> Selection
==========

The methods can include applying an upward force on at least a portion of the locating assembly 100 prior to the application of the first downward force. As can be seen when comparing FIGS. 1A-1C to FIGS. 2A-2D, an application of the upward force can cause the positioning device 40 to move upwards along the outside of the outer mandrel 20. The finger 42 can slide past the indicator coupling 50. The indicating shoulder 43 of the positioning device 40 can now be located above the locating shoulder 51 of the indicator coupling 50. The upward travel of the positioning device 40 can be halted when the cap 41 comes in contact with the upper positioning device shoulder 24 and/or the finger shoulder 44 shoulders against the outer mandrel shoulder 23. In this manner, the positioning device 40 is incapable of any further upward travel along the outside of the outer mandrel 20. The distance D1 between the cap 41 and the upper positioning device shoulder 24 can be adjusted and predetermined. The distance D1 can be adjusted based in part on the length necessary for the indicating shoulder 43 to be located above the locating shoulder 51 after the application of the upward force. The outer diameter (O.D.) of the outer mandrel 20 at location L1 can be greater than the O.D. of the outer mandrel 20 at other locations along the outer mandrel 20. The greater O.D. at location L1 can prop the finger 42 of the positioning device 40 in an expanded, outward position.

After the positioning device 40 moves upward along the outside of the outer mandrel 20, the first downward force can be applied. As stated previously, causing the application of any of the downward forces can include applying a force, such as lowering a section of a tubing string, from an area above the wellhead. The step of allowing the application of the downward force can include cessation of an application of the upward force or movement on the portion of the positioning device 40. As can still be seen in FIGS. 2A-2D, when the first downward force is applied, the positioning device 40 can move to the first position. The positioning device 40 can move downwards along the outside of the outer mandrel 20 into the first position. The positioning device 40 can also be maintained in the first position for a desired amount of time. When the positioning device 40 is moved to the first position, the tool can also be located in the first position. When the positioning device 40 is maintained in the first position, the tool can also be maintained in the first position. The positioning device 40 can be maintained in the first position by preventing the positioning device 40 from moving downward any further along the outside of the outer mandrel 20. Further downward movement can be prevented by the positioning device 40 shouldering up against the indicator coupling 50 via the indicating shoulder 43 of the positioning device 40 and the locating shoulder 51 of the indicator coupling 50. The shouldered connection can be maintained in part due to the greater O.D. of the outer mandrel 20 at location 1 L1, which maintains the finger 42 of the positioning device 40 in the expanded position. Any subsequent downward force does not move the positioning device 40 further down on the outer mandrel 20.

==========

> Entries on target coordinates

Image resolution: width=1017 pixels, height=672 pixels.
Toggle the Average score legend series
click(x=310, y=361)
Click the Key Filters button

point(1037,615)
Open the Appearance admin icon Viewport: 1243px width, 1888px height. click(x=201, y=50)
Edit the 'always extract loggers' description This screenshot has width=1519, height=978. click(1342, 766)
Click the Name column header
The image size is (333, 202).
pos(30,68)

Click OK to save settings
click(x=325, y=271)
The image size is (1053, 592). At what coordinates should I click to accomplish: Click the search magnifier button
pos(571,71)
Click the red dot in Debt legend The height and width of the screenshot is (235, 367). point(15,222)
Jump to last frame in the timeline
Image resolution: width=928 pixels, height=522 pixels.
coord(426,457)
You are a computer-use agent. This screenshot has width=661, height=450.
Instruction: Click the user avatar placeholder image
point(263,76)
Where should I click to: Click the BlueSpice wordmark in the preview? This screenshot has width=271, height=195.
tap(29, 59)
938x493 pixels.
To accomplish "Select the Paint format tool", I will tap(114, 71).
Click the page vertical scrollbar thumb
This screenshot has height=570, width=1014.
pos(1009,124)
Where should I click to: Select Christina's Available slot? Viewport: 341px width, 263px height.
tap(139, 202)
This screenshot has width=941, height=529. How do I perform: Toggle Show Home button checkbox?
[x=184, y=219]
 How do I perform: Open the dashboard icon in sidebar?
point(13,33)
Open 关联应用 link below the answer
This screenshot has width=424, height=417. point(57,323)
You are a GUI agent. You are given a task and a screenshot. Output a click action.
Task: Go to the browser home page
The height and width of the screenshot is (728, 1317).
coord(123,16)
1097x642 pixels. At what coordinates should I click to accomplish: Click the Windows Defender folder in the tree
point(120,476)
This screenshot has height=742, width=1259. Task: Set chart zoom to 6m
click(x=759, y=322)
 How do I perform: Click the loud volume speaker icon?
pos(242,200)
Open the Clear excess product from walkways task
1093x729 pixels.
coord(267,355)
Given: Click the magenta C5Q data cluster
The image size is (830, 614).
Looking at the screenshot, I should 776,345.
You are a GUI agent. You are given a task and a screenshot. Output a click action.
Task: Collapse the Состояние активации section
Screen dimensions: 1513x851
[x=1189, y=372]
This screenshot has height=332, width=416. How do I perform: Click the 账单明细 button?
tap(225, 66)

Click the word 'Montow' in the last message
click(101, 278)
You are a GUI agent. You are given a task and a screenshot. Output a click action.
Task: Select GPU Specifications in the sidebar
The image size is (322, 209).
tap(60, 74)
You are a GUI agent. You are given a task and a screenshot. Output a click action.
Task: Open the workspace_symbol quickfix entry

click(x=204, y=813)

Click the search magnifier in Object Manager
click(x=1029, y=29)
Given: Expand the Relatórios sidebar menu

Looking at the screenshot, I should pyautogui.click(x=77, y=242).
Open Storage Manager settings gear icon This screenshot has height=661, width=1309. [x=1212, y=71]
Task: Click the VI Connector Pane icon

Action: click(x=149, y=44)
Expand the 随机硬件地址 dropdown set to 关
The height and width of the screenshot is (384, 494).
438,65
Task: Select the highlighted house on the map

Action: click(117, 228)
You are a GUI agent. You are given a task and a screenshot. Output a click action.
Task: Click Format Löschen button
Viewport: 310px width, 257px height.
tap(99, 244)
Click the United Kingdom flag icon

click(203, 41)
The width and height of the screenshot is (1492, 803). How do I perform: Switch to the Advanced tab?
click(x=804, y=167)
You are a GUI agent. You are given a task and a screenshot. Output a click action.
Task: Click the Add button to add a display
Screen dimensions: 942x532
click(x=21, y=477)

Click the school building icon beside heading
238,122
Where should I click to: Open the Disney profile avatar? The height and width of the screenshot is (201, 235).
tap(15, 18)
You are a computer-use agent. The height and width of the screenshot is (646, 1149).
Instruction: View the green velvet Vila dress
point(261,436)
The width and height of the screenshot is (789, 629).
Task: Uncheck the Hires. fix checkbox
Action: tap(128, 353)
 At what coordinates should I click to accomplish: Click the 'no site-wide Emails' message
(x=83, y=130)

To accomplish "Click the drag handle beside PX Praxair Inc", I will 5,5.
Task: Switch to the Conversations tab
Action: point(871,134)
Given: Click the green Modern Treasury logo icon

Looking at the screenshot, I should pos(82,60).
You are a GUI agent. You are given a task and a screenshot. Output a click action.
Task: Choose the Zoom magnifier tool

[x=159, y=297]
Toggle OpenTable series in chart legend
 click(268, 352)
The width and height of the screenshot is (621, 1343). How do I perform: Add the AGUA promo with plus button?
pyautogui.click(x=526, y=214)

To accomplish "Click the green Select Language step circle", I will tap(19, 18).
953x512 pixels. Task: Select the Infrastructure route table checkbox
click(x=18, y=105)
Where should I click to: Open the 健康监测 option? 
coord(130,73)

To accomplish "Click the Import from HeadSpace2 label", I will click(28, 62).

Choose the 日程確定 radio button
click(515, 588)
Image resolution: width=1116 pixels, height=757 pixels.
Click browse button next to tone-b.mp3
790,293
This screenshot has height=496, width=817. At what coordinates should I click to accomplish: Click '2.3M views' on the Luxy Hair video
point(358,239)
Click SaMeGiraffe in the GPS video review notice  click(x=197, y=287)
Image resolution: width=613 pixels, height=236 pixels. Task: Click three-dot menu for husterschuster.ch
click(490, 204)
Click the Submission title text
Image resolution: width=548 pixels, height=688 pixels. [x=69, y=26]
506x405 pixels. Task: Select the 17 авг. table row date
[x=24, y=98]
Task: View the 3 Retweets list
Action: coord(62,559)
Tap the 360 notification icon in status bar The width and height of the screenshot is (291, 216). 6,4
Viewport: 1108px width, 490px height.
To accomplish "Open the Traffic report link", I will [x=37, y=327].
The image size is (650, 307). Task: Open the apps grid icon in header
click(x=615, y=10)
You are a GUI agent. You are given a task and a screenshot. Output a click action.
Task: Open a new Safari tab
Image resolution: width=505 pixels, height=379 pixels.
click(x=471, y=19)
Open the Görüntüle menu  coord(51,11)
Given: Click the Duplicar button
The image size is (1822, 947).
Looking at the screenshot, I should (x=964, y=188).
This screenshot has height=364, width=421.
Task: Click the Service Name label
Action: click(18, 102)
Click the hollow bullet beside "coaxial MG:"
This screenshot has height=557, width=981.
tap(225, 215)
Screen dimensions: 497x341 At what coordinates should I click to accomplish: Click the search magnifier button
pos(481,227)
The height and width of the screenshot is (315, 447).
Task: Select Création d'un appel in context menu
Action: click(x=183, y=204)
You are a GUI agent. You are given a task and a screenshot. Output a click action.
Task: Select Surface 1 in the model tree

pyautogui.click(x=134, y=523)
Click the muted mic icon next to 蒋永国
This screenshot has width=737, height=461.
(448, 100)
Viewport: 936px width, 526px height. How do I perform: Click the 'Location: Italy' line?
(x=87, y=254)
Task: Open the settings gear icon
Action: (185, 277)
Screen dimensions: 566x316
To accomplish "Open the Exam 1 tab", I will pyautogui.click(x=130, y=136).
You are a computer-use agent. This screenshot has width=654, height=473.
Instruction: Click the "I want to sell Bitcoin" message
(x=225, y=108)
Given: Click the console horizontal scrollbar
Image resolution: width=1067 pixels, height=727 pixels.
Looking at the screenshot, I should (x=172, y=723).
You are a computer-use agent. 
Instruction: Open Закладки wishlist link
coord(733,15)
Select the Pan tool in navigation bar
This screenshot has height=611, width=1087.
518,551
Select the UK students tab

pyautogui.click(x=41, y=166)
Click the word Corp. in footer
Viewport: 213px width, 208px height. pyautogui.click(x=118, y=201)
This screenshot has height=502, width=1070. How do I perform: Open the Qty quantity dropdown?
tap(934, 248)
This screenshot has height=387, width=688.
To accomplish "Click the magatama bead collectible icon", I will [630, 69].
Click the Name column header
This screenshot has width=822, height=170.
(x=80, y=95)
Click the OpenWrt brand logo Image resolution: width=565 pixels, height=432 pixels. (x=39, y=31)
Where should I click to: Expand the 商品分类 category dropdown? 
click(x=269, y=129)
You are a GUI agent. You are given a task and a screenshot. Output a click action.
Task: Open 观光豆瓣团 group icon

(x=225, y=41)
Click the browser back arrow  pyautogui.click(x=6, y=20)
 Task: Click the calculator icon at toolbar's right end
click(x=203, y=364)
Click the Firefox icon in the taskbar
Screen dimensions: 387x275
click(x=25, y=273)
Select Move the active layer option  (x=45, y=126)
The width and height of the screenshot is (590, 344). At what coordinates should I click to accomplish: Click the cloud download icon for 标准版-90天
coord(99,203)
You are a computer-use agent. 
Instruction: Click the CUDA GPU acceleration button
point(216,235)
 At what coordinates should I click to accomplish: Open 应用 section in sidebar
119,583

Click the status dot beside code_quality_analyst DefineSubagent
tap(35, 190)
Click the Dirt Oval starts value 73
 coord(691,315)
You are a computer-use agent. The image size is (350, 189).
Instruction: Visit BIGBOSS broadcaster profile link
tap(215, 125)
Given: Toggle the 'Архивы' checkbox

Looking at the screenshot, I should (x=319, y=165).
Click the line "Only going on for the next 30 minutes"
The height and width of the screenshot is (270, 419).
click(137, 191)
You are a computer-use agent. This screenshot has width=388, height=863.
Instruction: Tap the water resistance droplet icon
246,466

==========

> Problems
1 – Answer these questions about the positioning device text.
(a) What halts the upward travel of the positioning device 40?
(b) What does the greater O.D. of the outer mandrel 20 at location L1 do to the finger 42?
(c) Which two shoulders meet to prevent further downward movement of the positioning device 40?
2 – In the rows, from the line with "Click SaMeGiraffe in" up to and including the line with "click(x=615, y=10)", substitute "button" for "icon" and write out those lines again with everything else unchanged.
The positioning device text and the rows have no connection to each other.

> In response
1 –
(a) Its upward travel is halted when the cap 41 contacts the upper positioning device shoulder 24 and/or the finger shoulder 44 shoulders against the outer mandrel shoulder 23.
(b) It props the finger 42 in an expanded, outward position.
(c) The indicating shoulder 43 of the positioning device 40 and the locating shoulder 51 of the indicator coupling 50.

2 –
Click SaMeGiraffe in the GPS video review notice  click(x=197, y=287)
Image resolution: width=613 pixels, height=236 pixels. Task: Click three-dot menu for husterschuster.ch
click(490, 204)
Click the Submission title text
Image resolution: width=548 pixels, height=688 pixels. [x=69, y=26]
506x405 pixels. Task: Select the 17 авг. table row date
[x=24, y=98]
Task: View the 3 Retweets list
Action: coord(62,559)
Tap the 360 notification button in status bar The width and height of the screenshot is (291, 216). 6,4
Viewport: 1108px width, 490px height.
To accomplish "Open the Traffic report link", I will [x=37, y=327].
The image size is (650, 307). Task: Open the apps grid button in header
click(x=615, y=10)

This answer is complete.